Deltarune plays similarly to Undertale. Using a top-down perspective, Deltarune employs role-playing tactics in an 8-bit like world. Battles give you different options, such as ACT or SPARE. Players use these actions to either avoid fighting the monsters they encounter or by attacking them to move on. While the goal is to avoid fighting, allowing the monsters to live, the player (and one of their allies) can attack instead.

Unlike Undertale, Deltarune uses a multi-member party. Your character, Kris, is the human leader while Susie is a monster who rather likes using force. Ralsei is the third member and is essentially the healer of the party who is in favor of sparing every monster the group encounters. Kris has the ability to influence the others actions on their quest, although at the beginning Susie is not controllable by the player, so sparing the monsters can be a little difficult. The party also has Team Points, which allows them to perform stronger magic spells or attacks, if need be.

Another difference from Undertale is that Deltarune Chapter One only has one ending. While the choices the player made in Undertale reflected what kind of ending one would get, Deltarune’s choices didn’t matter much. At the beginning of the game, some NPCs actually tell Kris that their choices don’t matter.

The gameplay for Deltarune took the mechanics from Undertale and improved upon them. I much prefer Deltarune’s combat system to Undertale’s, but the charm from the first game was still very much present in Deltarune.

graphics-music

Deltarune’s graphics are the same 8-bit graphics that Undertale used, keeping the style the same to further connect the two games. It’s not revolutionary, but the imagination that was poured into many of the monsters’ designs and profiles is wonderful. Seeing the quirky world that Fox has created and being immersed in it is a treat.

The music is gorgeous as well, pieces that Fox has composed and being familiar enough to remind us of Undertale but also standing out on their own. I cannot wait for a full soundtrack.

storyDeltarune opens with Kris, a human living in a world where Monsters roam on Earth, being taken to school by their adoptive mother Toriel, a maternal goat-like creature. Once Kris gets to school, they’re tasked with Susie, the bully of the class, to get more chalk from the supply closet, which turns out to be a portal to the Dark World.
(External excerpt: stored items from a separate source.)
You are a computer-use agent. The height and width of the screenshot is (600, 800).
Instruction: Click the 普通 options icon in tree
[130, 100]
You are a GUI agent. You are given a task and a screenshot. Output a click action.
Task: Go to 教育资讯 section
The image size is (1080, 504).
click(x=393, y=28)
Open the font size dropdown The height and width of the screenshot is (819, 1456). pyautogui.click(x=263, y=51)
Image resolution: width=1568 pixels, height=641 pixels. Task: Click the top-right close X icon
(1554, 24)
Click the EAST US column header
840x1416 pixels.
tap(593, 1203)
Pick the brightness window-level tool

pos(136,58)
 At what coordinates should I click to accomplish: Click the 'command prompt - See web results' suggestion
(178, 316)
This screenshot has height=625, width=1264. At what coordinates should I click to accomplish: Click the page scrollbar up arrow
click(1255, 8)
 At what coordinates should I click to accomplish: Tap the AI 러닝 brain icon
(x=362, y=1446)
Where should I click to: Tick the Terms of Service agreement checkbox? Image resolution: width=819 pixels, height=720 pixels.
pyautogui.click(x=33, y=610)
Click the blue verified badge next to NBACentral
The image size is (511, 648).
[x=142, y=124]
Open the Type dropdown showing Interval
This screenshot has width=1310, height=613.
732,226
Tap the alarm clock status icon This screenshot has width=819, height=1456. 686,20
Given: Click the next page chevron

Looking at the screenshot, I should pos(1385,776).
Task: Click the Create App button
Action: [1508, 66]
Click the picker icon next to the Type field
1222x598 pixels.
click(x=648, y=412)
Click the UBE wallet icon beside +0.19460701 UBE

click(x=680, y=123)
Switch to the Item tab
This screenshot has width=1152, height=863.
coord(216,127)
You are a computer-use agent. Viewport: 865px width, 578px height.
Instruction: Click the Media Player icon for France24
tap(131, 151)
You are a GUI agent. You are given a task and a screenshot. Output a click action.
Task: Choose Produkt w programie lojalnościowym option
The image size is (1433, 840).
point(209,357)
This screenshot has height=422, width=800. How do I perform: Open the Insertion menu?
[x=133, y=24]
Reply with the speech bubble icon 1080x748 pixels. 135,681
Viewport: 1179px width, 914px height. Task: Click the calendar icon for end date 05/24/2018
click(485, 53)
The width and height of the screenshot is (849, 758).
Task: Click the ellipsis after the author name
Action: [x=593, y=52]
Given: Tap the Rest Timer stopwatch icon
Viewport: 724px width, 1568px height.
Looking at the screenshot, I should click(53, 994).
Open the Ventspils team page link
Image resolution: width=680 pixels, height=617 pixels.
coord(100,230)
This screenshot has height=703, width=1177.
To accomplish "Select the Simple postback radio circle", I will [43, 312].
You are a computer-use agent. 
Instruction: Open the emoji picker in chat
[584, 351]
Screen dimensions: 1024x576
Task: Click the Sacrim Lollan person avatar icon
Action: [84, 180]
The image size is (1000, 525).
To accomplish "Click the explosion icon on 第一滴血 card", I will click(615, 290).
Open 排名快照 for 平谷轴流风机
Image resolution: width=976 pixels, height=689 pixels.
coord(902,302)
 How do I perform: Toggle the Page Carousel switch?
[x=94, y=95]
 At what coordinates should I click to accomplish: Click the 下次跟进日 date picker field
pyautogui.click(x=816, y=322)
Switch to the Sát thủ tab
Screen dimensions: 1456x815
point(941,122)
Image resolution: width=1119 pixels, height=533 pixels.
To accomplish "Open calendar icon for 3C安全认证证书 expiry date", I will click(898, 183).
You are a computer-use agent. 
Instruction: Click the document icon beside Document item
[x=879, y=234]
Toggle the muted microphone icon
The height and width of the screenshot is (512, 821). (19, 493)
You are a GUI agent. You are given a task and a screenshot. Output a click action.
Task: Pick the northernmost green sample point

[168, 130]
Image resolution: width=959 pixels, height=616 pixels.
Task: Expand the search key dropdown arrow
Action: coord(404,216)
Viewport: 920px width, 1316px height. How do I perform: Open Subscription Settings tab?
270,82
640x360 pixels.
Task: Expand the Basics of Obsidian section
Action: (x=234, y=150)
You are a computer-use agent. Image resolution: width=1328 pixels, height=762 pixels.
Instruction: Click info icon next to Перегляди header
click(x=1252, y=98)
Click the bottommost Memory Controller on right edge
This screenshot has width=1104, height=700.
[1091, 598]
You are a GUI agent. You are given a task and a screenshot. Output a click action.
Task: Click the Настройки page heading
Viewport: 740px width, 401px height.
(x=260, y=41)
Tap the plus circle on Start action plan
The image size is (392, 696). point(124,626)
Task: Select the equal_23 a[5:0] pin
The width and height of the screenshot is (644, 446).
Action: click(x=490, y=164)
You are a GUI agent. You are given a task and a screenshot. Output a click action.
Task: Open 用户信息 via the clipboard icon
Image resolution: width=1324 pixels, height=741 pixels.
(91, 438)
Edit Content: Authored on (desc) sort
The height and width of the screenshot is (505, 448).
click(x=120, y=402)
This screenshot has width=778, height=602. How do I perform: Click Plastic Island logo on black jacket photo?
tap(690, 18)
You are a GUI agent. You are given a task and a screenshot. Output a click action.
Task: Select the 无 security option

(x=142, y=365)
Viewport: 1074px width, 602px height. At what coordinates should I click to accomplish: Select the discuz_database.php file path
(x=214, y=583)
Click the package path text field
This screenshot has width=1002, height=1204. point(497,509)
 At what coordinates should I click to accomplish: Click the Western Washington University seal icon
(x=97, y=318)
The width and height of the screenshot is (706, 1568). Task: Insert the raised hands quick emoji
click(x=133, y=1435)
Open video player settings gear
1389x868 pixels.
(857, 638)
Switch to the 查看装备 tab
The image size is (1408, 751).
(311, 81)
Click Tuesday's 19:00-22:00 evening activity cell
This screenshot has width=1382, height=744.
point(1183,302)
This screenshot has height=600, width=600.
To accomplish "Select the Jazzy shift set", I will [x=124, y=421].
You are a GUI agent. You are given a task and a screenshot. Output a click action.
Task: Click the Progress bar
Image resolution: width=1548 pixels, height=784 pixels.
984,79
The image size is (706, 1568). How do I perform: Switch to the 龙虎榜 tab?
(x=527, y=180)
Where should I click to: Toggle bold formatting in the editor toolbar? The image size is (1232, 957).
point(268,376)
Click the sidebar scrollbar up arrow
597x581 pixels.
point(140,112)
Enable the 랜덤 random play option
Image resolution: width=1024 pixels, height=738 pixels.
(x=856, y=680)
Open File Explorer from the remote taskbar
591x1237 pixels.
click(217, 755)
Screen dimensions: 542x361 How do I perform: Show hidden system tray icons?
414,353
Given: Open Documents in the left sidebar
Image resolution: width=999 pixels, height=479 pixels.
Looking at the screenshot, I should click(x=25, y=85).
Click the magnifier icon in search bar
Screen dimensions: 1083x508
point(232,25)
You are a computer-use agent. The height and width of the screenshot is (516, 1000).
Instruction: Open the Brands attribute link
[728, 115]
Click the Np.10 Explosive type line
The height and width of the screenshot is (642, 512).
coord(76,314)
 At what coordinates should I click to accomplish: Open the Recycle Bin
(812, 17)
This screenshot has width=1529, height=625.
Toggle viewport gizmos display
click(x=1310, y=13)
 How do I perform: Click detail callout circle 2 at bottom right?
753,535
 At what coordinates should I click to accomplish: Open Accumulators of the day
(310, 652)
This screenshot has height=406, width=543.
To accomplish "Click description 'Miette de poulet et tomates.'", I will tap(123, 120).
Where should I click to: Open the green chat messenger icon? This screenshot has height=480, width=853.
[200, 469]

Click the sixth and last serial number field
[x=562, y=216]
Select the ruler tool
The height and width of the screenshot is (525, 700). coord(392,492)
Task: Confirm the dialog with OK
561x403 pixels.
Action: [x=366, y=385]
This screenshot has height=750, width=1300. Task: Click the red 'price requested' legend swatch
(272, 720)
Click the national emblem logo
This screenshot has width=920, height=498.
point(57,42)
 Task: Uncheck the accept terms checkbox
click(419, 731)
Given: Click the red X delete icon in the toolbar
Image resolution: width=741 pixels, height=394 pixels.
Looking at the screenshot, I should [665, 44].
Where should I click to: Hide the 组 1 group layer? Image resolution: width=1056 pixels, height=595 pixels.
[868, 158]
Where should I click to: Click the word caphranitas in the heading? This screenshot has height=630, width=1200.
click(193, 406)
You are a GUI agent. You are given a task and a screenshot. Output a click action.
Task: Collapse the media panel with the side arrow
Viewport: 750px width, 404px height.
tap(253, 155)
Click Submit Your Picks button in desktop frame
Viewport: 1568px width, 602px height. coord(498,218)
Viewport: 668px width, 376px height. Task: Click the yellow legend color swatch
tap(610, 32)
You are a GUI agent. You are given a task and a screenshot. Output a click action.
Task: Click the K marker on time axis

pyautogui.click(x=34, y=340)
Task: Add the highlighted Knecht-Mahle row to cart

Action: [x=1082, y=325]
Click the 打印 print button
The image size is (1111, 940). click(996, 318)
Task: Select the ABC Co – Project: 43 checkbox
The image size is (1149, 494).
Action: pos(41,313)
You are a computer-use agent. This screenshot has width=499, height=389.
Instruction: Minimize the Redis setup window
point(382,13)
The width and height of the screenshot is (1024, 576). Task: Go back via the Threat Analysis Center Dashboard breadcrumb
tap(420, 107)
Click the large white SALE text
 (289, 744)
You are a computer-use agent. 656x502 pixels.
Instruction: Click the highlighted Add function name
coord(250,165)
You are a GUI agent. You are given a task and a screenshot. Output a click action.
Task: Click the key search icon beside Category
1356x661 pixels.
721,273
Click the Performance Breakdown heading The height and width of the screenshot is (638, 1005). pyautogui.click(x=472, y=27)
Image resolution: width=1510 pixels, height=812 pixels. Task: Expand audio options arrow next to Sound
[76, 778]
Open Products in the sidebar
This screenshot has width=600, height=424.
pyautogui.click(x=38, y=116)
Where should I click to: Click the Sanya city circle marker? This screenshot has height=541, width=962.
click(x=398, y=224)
In the Dark World, Kris and Susie meet Ralsei, the Prince of Darkness, who is incredibly sweet and fluffy. Ralsei is convinced that he, Susie, and Kris are the three heroes destined to save the world. Susie… is not as convinced. In fact, she decides to find her own way out of the Dark World, not wishing to play the role of hero.

Lancer is the fourth most important character, who is actually the prince of the cruel King who has seized control of the Dark World and wishes to continue spreading darkness. He is trying to stop the heroes and, for a while, has Susie on his side. During these times (and through amazing dialogue), all four kids end up becoming allies and friends.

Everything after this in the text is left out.